24 September 2018. A test that inspects a patient’s blood sample for characteristic indicators of solid-tumor cancer, and can be part of a comprehensive precision analytics program, is now on the market. FoundationOne Liquid is a product of Foundation Medicine in Cambridge, Massachusetts, a subsidiary of the Roche Group, a pharmaceutical and diagnostics company in Basel, Switzerland.

FountationOne Liquid analyzes blood samples from patients suspected of having a solid-tumor cancer, such as breast, colon, or lung cancer. The blood test, says Foundation Medicine, uses a form of high-throughput genomic sequencing to look for circulating tumor cells that break away from the primary tumor and can be detected in the blood stream. The test targets 70 genes associated with cancer using algorithms looking for 4 types of genomic alterations: base substitutions, insertions and deletions, copy number alterations, and rearrangements.

FoundationOne Liquid also detects high levels of microsatellite instability, a condition where the number of short, repeated DNA sequences differ from the number of repeats in inherited DNA, which makes repairing errant copied DNA difficult. Blood samples are analyzed in Foundation Medicine labs, says the company, with results returned in less than 2 weeks.

The company says FoundationOne Liquid can also be used as part of FoundationOne CDx, a more comprehensive genomic profile for cancer patients that provides evidence for precision medicine treatments. FoundationOne CDx performs high-throughput genomic sequencing of DNA samples from cancer patients reporting on 324 genes most associated with tumor growth to help determine the most promising available treatments. As reported by Science & Enterprise, FDA approved FoundationOne CDx in December 2017 for patients with certain types of non-small cell lung cancer, melanoma, colorectal cancer, ovarian cancer, or breast cancer where the results are matched to 15 treatment options approved for those conditions, including 12 first-line therapies.

FoundationOne CDx also reports on microsatellite instability, as well as tumor mutational burden, a quantitative measure of the total number of mutations per coding error in a tumor genome.
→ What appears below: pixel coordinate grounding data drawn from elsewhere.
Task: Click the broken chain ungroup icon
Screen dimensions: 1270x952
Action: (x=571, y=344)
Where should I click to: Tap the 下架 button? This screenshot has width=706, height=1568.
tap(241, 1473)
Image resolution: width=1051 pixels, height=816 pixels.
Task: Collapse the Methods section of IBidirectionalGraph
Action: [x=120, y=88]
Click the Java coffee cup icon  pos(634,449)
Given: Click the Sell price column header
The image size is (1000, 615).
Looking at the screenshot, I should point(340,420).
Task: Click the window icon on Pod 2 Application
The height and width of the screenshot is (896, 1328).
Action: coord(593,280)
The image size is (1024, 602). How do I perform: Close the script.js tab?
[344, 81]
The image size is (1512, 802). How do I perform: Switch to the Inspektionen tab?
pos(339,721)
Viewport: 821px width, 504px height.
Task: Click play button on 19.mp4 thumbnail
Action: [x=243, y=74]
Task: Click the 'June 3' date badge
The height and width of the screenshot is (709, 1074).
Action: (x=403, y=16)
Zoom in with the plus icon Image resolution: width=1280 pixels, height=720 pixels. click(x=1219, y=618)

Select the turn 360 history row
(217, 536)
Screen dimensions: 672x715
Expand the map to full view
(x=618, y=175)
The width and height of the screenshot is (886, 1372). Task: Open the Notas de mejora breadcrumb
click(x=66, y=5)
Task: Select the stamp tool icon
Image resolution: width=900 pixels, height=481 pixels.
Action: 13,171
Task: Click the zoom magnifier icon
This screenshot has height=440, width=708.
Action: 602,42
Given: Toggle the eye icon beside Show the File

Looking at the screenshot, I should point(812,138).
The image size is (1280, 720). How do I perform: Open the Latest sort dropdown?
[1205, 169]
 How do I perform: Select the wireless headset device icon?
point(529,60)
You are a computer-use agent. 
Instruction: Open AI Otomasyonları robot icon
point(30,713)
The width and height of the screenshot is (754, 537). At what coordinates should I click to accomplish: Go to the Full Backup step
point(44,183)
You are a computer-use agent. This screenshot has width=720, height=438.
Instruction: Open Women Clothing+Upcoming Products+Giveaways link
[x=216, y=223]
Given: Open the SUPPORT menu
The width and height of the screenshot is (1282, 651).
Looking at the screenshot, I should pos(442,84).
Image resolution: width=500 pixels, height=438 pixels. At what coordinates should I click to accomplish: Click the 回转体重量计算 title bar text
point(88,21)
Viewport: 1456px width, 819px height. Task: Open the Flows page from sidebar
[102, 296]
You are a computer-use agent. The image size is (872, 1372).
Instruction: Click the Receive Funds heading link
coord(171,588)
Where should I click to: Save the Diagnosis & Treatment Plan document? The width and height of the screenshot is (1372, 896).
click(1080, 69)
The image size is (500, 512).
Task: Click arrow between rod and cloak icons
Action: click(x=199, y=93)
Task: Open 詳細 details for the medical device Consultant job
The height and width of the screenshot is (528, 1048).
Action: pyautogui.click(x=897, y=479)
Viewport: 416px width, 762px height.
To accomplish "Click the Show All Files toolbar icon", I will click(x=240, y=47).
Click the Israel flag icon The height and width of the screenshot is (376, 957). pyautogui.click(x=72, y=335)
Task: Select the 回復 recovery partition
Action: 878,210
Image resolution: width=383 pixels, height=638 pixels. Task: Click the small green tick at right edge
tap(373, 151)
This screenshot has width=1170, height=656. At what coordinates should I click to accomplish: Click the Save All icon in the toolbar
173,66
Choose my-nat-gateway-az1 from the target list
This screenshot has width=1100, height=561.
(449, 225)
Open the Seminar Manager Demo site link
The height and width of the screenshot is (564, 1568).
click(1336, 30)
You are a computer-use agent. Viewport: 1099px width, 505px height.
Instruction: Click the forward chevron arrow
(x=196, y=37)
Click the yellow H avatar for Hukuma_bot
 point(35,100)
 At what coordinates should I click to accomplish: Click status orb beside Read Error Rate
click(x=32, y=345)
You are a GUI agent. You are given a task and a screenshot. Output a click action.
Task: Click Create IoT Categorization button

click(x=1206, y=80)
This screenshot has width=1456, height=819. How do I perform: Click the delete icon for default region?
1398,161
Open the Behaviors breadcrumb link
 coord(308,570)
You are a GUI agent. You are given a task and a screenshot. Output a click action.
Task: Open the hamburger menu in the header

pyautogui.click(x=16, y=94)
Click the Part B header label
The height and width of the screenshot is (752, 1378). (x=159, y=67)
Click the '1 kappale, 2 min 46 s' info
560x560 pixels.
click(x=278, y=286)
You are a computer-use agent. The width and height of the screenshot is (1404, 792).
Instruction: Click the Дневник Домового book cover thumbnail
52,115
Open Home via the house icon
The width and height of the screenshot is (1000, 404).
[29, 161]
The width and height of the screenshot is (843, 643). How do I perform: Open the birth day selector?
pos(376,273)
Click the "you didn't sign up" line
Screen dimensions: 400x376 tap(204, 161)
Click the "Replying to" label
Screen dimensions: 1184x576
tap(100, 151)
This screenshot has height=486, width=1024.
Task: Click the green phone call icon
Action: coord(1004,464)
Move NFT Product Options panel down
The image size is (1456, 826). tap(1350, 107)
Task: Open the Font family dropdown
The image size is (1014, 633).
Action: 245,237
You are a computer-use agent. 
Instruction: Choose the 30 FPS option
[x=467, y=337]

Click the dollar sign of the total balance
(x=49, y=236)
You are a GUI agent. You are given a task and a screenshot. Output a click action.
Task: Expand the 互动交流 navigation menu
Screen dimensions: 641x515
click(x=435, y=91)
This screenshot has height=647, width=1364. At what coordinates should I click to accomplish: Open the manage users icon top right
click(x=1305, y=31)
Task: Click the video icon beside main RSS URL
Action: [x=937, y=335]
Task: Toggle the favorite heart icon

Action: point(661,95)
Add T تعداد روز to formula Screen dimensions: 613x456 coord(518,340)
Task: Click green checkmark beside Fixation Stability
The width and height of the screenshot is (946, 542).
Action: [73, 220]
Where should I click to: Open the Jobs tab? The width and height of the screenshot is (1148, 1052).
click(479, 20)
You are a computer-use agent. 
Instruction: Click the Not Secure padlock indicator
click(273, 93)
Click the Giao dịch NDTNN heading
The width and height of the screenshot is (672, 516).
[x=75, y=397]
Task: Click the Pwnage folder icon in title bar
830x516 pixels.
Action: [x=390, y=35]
Tumors with a higher level of mutational burden are considered more likely to express immune-system targets specific to those tumors, making them better candidates for immunotherapies. Unlike Foundation One Liquid, however, FoundationOne Dx requires tissue samples from patients.

“Cancer is a disease of the genome and genomic profiling of every patient’s tumor at the start of their treatment journey will provide transformative outcomes for patients,” says Sandra Horning, Roche’s chief medical officer, in a Roche Group statement. The company believes FoundationOne Liquid will meet a particular need for people without sufficient or adequate tissue for a traditional biopsy. About 15 percent of patients with non-small cell lung cancer, for example, do not have tissue for biopsies, while 10 percent of individuals with this disorder produce biopsies too small to assess.

Foundation Medicine began in 2010, founded by researchers from Harvard Medical School, Dana-Farber Cancer Institute affiliated with Harvard, and MIT. In January 2015, Roche took a $1.2 billion equity stake in the company. In June 2018, Roche completed the acquisition of Foundation Medicine in a deal valued at $2.4 billion.